- Rating:
- R
- House:
- Astronomy Tower
- Characters:
- Draco Malfoy Harry Potter
- Genres:
- Slash Romance
- Era:
- Multiple Eras
- Stats:
-
Published: 10/28/2002Updated: 10/28/2002Words: 662Chapters: 1Hits: 849
Rainbow
makishef
- Story Summary:
- Draco's thoughts on the Boy Who Lived. Mentions of sexual violence (*not* non-con). Slash, of course. 'Would the Boy Who Lived feel any better... than any other boy who lived?'
- Chapter Summary:
- Draco's thoughts on the Boy Who Lived. Mentions of sexual violence (*not* non-con). Slash, of course. "Would the Boy Who Lived feel any better... than any other boy who lived?"
- Posted:
- 10/28/2002
- Hits:
- 849
---
You're so fucking pretty, Potter. I've seen you in the locker rooms, showering after a grueling practice. You're all clean lines and bronzed flesh that fades to pale gold where your clothes have hidden you. You look so much younger without your glasses on.
I've seen you in my dreams as well, and you're always more beautiful than in real life, but the beauty is too surreal, too fake. In my dreams, my hands are at your throat. They look stark and almost silvery against you, and they leave behind a trail of bruises; purples and blues, yellows and grays.
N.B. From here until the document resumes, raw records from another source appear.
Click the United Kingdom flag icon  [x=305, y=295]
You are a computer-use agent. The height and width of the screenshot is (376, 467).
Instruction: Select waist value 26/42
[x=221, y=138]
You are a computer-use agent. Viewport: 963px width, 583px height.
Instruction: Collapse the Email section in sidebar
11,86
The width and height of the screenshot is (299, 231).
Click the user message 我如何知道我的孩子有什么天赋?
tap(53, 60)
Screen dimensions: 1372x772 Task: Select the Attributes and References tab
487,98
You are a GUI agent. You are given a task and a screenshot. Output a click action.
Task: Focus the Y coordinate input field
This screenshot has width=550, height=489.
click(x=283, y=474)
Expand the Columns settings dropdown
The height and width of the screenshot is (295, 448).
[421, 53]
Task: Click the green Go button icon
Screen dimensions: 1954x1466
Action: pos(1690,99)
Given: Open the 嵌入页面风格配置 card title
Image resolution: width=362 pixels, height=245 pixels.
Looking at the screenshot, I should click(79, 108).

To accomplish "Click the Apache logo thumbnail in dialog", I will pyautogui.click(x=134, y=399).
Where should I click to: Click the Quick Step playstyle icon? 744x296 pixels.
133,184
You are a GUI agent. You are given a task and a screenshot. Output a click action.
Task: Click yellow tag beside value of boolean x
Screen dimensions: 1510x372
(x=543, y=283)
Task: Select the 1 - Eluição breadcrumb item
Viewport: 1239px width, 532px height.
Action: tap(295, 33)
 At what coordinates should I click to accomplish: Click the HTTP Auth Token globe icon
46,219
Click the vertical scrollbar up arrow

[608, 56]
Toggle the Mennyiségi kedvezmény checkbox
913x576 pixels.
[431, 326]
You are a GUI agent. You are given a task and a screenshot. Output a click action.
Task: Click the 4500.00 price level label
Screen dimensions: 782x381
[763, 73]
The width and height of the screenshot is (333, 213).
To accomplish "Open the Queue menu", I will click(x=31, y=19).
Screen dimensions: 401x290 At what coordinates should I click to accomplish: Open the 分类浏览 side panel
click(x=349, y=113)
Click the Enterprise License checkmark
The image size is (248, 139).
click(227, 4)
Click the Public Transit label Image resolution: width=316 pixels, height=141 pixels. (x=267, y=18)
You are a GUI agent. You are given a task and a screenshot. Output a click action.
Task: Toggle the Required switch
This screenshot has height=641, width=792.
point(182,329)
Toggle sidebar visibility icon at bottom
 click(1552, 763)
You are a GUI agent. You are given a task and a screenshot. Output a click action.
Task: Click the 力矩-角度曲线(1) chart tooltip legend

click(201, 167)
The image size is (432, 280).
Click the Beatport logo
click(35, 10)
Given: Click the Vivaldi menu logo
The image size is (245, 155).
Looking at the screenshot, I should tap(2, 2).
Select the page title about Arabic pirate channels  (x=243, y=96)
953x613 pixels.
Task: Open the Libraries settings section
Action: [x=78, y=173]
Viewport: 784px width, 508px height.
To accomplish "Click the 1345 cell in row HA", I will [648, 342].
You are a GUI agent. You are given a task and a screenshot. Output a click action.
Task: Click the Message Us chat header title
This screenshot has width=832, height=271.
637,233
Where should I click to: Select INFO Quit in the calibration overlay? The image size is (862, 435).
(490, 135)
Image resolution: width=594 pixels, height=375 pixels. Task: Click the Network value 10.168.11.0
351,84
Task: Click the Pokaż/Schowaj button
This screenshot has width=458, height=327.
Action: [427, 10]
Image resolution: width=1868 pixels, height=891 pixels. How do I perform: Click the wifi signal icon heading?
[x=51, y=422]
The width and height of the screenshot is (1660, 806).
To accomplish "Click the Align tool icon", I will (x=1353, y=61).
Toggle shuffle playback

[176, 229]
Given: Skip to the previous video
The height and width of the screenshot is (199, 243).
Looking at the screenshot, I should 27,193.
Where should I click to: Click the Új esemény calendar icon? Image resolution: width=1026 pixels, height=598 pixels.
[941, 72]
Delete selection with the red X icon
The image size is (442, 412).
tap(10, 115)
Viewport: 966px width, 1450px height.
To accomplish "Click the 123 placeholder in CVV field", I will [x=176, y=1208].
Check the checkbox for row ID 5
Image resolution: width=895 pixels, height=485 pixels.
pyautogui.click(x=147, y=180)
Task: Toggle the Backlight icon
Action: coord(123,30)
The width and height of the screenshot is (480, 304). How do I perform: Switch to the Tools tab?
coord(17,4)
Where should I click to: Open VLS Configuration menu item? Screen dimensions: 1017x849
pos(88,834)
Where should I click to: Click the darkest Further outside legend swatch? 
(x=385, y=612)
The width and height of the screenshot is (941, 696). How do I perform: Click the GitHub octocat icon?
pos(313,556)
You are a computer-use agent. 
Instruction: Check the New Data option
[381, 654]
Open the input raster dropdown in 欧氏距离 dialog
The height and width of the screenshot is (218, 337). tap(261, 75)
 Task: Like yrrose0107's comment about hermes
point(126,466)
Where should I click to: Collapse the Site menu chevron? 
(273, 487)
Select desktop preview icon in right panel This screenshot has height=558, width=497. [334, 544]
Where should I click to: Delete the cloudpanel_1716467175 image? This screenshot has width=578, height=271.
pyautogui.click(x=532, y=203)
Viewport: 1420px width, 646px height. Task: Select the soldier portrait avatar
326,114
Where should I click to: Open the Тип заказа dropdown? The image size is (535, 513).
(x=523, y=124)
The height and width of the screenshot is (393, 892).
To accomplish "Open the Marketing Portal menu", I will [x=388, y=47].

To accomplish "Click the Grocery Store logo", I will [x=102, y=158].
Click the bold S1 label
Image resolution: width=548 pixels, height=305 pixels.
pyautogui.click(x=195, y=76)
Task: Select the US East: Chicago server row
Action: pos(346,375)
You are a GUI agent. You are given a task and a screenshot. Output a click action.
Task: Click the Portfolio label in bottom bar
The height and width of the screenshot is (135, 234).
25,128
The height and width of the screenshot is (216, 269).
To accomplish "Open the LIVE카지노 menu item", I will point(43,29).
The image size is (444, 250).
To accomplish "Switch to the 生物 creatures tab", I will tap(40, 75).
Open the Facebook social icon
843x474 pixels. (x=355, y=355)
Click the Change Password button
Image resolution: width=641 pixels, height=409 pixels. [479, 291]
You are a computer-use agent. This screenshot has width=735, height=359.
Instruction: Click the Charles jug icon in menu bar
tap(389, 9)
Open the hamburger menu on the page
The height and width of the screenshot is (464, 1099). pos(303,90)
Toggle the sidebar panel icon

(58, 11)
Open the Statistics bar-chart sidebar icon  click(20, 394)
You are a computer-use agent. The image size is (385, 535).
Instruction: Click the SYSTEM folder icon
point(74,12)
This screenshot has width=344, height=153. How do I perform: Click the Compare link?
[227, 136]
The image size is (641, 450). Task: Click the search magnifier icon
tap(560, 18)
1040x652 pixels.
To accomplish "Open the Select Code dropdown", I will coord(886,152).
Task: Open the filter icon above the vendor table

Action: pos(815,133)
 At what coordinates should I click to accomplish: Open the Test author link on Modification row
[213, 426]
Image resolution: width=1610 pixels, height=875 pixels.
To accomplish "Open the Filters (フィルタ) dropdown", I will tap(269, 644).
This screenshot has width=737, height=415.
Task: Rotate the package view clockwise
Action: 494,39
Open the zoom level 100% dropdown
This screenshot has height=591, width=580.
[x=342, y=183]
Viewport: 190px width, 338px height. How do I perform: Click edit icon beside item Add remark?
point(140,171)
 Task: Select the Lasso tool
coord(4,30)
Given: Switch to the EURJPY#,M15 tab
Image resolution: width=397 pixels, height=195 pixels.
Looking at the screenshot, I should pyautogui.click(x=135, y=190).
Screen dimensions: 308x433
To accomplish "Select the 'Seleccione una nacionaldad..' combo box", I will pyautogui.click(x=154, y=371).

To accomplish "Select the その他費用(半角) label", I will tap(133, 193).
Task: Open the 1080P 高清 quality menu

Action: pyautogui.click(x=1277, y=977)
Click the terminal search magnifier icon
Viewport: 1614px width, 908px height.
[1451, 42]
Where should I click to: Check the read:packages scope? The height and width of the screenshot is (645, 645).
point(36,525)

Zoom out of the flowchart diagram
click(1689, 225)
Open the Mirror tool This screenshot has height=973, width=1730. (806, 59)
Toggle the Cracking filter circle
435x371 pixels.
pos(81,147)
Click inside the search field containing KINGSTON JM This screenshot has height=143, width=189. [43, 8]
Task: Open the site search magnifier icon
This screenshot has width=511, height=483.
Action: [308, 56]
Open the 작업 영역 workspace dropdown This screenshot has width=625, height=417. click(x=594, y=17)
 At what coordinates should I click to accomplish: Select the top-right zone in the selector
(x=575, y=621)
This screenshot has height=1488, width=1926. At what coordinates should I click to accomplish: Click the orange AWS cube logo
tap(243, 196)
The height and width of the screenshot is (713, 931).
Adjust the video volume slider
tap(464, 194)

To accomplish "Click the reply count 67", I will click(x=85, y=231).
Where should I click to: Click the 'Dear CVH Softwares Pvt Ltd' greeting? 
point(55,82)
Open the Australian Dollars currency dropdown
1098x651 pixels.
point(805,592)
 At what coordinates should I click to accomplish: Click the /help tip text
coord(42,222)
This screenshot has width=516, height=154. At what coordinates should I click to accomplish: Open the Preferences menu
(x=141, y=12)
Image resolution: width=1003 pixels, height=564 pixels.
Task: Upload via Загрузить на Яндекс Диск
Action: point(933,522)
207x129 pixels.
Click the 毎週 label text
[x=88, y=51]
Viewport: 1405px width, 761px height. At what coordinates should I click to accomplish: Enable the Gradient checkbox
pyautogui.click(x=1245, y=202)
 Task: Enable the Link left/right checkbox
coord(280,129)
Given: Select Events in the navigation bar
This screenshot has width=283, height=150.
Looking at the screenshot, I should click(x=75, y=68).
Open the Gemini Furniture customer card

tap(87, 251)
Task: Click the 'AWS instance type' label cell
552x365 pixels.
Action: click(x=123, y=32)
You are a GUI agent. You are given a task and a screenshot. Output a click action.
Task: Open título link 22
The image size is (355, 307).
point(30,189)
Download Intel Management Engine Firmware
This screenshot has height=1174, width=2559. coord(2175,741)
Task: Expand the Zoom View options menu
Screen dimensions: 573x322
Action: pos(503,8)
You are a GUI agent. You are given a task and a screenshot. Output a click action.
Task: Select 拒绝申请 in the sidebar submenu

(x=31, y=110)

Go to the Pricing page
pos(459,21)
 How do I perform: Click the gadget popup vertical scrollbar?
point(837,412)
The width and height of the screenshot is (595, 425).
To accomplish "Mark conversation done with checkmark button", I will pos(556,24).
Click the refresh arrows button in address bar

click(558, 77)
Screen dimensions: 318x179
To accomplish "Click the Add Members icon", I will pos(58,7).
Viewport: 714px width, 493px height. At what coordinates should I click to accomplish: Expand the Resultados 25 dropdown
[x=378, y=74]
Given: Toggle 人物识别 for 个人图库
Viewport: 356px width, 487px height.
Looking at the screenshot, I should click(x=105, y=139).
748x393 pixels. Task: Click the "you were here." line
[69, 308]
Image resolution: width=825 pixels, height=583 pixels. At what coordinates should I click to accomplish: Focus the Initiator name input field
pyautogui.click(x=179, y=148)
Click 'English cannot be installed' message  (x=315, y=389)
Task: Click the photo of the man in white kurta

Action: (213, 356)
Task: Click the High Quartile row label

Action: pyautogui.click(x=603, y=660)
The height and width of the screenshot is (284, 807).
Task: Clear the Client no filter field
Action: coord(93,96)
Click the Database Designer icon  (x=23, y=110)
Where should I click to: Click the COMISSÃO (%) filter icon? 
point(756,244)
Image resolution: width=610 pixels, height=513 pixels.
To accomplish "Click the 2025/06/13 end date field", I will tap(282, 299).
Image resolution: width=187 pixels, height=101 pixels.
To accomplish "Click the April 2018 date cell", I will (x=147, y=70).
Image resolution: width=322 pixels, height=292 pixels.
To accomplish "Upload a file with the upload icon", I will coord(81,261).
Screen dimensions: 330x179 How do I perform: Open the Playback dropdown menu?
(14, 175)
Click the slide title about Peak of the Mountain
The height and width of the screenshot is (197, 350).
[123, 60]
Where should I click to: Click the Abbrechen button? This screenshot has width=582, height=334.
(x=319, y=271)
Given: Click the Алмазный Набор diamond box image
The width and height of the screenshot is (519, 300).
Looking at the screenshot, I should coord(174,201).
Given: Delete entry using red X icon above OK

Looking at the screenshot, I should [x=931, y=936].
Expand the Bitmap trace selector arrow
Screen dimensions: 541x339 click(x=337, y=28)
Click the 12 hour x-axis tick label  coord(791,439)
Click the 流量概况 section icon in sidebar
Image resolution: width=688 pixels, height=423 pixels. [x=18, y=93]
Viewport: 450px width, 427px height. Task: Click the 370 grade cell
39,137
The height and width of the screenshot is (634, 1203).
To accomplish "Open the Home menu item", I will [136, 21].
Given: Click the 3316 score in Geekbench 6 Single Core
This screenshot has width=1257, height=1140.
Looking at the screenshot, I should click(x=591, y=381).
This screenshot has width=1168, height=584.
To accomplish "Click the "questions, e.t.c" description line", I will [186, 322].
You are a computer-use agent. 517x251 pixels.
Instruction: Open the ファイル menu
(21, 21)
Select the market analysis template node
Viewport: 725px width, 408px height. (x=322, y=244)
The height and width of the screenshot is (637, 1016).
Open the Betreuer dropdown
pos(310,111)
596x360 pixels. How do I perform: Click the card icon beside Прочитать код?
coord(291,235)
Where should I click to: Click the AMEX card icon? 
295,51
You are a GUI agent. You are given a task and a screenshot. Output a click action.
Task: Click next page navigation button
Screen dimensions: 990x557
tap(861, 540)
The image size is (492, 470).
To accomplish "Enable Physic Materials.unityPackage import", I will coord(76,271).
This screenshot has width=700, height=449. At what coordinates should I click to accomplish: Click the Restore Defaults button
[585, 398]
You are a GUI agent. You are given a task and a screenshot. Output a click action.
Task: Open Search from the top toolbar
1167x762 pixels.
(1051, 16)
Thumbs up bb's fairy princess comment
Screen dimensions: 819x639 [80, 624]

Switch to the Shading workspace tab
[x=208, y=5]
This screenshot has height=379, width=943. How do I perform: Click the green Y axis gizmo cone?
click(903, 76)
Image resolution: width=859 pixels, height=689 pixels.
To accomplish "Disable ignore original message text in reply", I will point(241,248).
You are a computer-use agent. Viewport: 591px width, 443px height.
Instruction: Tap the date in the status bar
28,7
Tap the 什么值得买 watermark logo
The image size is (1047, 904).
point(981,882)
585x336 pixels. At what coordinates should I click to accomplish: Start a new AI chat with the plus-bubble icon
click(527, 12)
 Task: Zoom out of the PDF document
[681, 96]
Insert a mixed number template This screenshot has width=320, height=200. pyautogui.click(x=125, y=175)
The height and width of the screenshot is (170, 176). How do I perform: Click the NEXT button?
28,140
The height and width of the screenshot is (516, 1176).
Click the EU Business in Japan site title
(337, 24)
There are pink lines down your chest, where my nails have raked over your tender flesh, and your nipples stand out a shade or two darker than the rest of your pretty, tanned torso. Your lips are always cherry red and slick, parted for a glimpse of ivory teeth and pink tongue and the blackness beyond; there is a cut there, on the bottom lip, oozing the tarnished red of your blood where I have bitten you. The ceaseless ebony of your hair sticks with sweat into your green eyes, which always look glassy and unfocused.
You're a veritable rainbow, every color represented through the spectrum of this fascinated abuse. Without you, I would be nothing, and so I find myself worshipping the grating of your voice against my nerves, the way your teeth flash white when you snarl at me, the dreams of you that I've created to get me through this desire.
It will fade eventually, this yearning, the way your colors will fade over time. This feeling is only another incarnation of my loathing for you. In possessing you, I may crush you; or in crushing you, I may come to possess you; it hardly matters, so long as I get what I want.
Sometimes I wonder, Potter, what you would feel like wrapped around me. Would the Boy Who Lived feel any different -- any better -- squeezing around me than any other boy who lived? Or would he be exactly the same: warm and snug and easily manipulated?
This is the sort of speculation that keeps me up most nights, fisting myself so hard I should be raw and bleeding, then coming in a whirlwind of color that seems predominated by green and black.
But sometimes I wonder, Potter, what you would feel like wrapped around me. Your arms, I mean, and maybe one of your legs thrown over mine to keep me close. I can't help but wonder what it might be like to rest with your head tucked under my chin, giving me a crick in my neck that I'll refuse to acknowledge, because I like you so near to me. I wonder if your hair would be soft against my skin or if it would be just a bit prickly. I wonder if your hands would press the palms flat against me or if they would curl into loose fists. I wonder if you would shift a great deal and keep me awake or if your stillness and even breathing would be just the thing to lull me to sleep.
This is the sort of speculation that makes a feeling like unease coil in the pit of my stomach. It causes a pressure in my chest that I can't explain, and it sends my heart hammering painfully against my ribcage. It is hard to breathe sometimes, so I can't help but think that this is your revenge for the collar of bruises I give you in my dreams.
There is something dangerous about you, Potter, and it has nothing to do with prowess at Quidditch or spells or fighting.
You are dangerous to me, to my sanity, I imagine. Too much more of this unrelenting savagery will destroy one of us, and something tells me it's going to be me.
Sometimes, Potter, I think that I don't know what to think any more.